St. Martin de Porres
Title | St. Martin de Porres PDF eBook |
Author | Alex Garcia-Rivera |
Publisher | Faith and Cultures Series |
Pages | 142 |
Release | 1995-09 |
Genre | Religion |
ISBN | 9780883440339 |
The little stories and the traditions that grew up around Saint Martin de Porres of Peru are fascinating and every bit as charming as the stories told of Saint Francis of Assisi.

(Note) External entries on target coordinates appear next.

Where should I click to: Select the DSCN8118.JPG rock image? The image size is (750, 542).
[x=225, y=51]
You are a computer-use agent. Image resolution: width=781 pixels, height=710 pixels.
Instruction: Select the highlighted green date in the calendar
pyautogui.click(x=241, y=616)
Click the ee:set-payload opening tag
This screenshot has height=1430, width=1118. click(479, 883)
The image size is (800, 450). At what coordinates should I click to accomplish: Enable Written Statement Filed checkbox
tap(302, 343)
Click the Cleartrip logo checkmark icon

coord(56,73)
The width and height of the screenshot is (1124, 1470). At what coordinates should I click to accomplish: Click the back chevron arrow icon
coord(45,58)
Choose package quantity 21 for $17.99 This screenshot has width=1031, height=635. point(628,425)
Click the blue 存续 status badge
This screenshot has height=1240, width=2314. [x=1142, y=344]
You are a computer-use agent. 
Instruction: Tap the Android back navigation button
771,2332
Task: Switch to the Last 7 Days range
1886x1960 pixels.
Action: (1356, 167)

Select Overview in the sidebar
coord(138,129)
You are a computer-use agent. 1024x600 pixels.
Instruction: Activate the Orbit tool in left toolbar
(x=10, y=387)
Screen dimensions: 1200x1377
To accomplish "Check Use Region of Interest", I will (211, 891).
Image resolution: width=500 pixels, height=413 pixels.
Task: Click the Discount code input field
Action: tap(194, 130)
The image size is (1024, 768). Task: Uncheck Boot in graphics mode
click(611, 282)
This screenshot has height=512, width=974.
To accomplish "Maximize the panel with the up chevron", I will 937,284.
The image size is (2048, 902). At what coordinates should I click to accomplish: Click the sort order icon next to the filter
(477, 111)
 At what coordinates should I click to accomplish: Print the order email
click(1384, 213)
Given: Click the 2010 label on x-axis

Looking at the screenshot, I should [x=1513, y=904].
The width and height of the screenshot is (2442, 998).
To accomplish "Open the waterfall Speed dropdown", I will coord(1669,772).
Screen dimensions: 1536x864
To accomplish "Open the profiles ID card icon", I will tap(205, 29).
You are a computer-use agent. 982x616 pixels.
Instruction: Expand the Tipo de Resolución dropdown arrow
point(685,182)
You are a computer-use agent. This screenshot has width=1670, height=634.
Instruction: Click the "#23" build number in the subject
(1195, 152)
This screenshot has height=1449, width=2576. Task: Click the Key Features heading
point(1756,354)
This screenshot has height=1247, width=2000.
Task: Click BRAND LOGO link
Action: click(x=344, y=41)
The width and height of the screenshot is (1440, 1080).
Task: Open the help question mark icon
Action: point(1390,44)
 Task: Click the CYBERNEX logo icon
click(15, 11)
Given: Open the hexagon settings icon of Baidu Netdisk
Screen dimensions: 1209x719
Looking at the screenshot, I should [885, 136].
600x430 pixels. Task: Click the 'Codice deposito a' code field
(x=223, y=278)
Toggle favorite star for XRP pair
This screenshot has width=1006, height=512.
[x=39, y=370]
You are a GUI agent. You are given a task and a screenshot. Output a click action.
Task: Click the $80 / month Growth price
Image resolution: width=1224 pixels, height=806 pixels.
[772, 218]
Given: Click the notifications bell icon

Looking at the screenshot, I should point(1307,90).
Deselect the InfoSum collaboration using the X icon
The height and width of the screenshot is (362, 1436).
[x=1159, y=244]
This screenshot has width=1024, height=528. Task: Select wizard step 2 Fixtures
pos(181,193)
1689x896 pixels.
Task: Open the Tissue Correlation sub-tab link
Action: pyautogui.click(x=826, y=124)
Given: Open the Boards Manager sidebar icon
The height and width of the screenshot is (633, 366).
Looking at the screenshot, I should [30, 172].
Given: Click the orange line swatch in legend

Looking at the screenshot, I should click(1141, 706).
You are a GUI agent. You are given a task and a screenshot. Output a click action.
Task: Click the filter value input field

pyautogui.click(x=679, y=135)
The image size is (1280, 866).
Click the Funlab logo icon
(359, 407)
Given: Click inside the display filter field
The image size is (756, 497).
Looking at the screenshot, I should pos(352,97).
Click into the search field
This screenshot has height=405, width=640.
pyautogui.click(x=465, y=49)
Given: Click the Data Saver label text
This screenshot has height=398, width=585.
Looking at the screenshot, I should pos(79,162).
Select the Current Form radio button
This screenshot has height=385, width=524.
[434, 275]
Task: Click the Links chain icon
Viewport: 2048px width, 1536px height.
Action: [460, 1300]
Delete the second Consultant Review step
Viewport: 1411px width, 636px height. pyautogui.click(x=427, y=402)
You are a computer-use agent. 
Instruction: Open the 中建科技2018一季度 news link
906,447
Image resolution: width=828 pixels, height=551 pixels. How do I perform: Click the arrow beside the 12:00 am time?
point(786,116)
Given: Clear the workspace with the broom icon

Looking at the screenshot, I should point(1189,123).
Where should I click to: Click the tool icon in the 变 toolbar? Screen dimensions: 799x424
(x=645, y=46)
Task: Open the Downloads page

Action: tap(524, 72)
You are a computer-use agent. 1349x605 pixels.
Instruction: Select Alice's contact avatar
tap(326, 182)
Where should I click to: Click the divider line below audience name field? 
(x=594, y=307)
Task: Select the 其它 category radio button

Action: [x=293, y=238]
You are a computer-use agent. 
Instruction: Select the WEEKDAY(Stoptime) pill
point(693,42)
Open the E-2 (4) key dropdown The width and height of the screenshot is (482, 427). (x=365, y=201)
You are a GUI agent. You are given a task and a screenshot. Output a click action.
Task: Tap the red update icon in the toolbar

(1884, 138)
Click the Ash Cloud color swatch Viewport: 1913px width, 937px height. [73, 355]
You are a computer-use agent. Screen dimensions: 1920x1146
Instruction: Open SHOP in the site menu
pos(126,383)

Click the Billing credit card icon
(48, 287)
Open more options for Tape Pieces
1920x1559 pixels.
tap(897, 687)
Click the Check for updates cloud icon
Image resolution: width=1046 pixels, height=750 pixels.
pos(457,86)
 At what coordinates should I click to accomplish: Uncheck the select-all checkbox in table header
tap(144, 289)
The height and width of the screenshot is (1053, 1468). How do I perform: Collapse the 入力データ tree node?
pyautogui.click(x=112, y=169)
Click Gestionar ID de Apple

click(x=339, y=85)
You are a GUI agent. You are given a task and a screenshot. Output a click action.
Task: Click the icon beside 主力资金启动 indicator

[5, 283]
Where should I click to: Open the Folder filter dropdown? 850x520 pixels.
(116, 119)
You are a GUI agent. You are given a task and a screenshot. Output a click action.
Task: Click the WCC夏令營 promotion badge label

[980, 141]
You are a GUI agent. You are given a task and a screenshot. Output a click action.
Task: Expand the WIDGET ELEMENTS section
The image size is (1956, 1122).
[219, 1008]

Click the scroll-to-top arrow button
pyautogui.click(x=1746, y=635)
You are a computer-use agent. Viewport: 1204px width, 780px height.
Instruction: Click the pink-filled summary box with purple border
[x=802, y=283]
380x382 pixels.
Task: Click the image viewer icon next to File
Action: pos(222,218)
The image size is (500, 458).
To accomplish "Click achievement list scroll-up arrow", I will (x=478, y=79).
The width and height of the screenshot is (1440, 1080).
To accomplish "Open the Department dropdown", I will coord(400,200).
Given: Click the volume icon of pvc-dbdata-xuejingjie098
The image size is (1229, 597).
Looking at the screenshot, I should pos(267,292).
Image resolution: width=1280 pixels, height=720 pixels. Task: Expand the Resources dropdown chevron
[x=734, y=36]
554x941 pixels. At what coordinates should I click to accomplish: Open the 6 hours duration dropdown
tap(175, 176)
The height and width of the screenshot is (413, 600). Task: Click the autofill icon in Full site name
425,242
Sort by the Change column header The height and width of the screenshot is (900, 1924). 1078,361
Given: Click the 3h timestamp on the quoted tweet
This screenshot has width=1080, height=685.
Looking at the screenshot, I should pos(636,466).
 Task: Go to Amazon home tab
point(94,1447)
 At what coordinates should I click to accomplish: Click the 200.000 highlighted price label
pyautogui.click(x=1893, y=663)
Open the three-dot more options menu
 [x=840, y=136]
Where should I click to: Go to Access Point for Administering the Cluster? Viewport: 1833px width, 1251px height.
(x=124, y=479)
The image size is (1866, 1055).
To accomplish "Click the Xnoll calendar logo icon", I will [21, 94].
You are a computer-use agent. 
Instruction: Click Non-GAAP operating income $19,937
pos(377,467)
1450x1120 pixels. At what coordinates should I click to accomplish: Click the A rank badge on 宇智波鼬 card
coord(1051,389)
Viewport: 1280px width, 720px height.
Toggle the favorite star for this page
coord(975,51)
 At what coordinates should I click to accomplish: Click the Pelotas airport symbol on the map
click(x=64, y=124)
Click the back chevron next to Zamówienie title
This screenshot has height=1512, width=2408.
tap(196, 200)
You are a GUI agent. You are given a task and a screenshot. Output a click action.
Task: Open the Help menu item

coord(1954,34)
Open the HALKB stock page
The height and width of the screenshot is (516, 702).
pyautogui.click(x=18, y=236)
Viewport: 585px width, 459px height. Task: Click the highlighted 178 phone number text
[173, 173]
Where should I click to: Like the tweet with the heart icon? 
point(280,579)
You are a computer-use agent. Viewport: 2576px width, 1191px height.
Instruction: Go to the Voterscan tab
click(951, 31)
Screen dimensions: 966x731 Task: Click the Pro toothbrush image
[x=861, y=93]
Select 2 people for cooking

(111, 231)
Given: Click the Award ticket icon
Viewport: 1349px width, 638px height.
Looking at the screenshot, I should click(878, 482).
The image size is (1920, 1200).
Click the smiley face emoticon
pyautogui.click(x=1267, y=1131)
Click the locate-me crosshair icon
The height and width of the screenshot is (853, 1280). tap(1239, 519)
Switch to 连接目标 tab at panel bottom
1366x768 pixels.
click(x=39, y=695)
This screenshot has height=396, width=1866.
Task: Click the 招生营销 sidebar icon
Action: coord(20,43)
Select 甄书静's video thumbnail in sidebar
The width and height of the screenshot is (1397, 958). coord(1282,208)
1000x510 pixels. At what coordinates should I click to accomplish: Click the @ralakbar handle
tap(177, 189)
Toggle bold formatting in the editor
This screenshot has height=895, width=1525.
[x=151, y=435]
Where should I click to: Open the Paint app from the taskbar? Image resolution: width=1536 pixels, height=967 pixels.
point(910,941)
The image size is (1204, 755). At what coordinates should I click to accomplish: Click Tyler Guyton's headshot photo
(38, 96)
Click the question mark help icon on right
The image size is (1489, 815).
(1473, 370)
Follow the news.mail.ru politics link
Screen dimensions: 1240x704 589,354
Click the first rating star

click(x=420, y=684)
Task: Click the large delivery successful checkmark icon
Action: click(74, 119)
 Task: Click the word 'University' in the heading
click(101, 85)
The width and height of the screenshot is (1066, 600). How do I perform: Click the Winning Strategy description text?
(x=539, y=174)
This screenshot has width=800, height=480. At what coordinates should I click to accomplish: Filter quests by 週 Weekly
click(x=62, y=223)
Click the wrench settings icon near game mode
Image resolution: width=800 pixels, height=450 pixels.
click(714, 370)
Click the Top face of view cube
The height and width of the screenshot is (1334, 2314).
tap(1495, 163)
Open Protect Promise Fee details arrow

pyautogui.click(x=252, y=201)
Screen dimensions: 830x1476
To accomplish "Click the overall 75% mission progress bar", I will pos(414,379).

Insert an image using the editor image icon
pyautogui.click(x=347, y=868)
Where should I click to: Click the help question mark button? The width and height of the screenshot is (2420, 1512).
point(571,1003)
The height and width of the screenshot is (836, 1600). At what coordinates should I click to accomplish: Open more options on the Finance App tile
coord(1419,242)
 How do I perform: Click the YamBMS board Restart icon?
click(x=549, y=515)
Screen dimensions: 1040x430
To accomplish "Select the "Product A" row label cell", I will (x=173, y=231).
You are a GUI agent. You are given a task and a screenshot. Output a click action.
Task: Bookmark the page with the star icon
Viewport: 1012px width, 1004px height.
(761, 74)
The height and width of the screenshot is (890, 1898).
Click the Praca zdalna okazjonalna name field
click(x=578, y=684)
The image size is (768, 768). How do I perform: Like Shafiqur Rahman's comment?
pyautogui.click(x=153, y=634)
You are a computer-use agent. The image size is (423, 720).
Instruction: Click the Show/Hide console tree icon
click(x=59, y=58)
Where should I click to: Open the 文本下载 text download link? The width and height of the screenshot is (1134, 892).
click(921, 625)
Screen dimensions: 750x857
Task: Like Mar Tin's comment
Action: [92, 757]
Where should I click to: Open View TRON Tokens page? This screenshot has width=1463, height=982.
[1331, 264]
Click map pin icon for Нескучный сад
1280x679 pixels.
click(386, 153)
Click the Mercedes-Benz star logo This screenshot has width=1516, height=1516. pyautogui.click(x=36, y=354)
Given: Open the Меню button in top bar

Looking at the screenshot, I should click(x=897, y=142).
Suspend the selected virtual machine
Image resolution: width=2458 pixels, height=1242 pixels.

But as Garcia-Rivera shows, these deceptively simple stories reveal much more. For the first time Garcia-Rivera unpacks these stories, using the semiotic method and insights garnered from the works of Robert Schreiter, Eugene Genovese, and Antonio Gramsci.To build this method of theological reflection Garcia-Rivera addresses such questions as: does an authentic Latin American theology exist? If it exists, where and how can it be expounded? What does Saint Martin de Porres beatification process tell us? How do the little stories reflect and extend the great theological debate of Valladolid in 1550, with BartolomA de las Casas and Juan Gines de Sepulveda arguing whether the Indians were even human beings? Using the semiotics of culture to delve into these stories, the author provides rich and astonishing insights into the power of the little story, told and retold over time by ordinary folk, that make possible the Big Story of universal principles of human reality.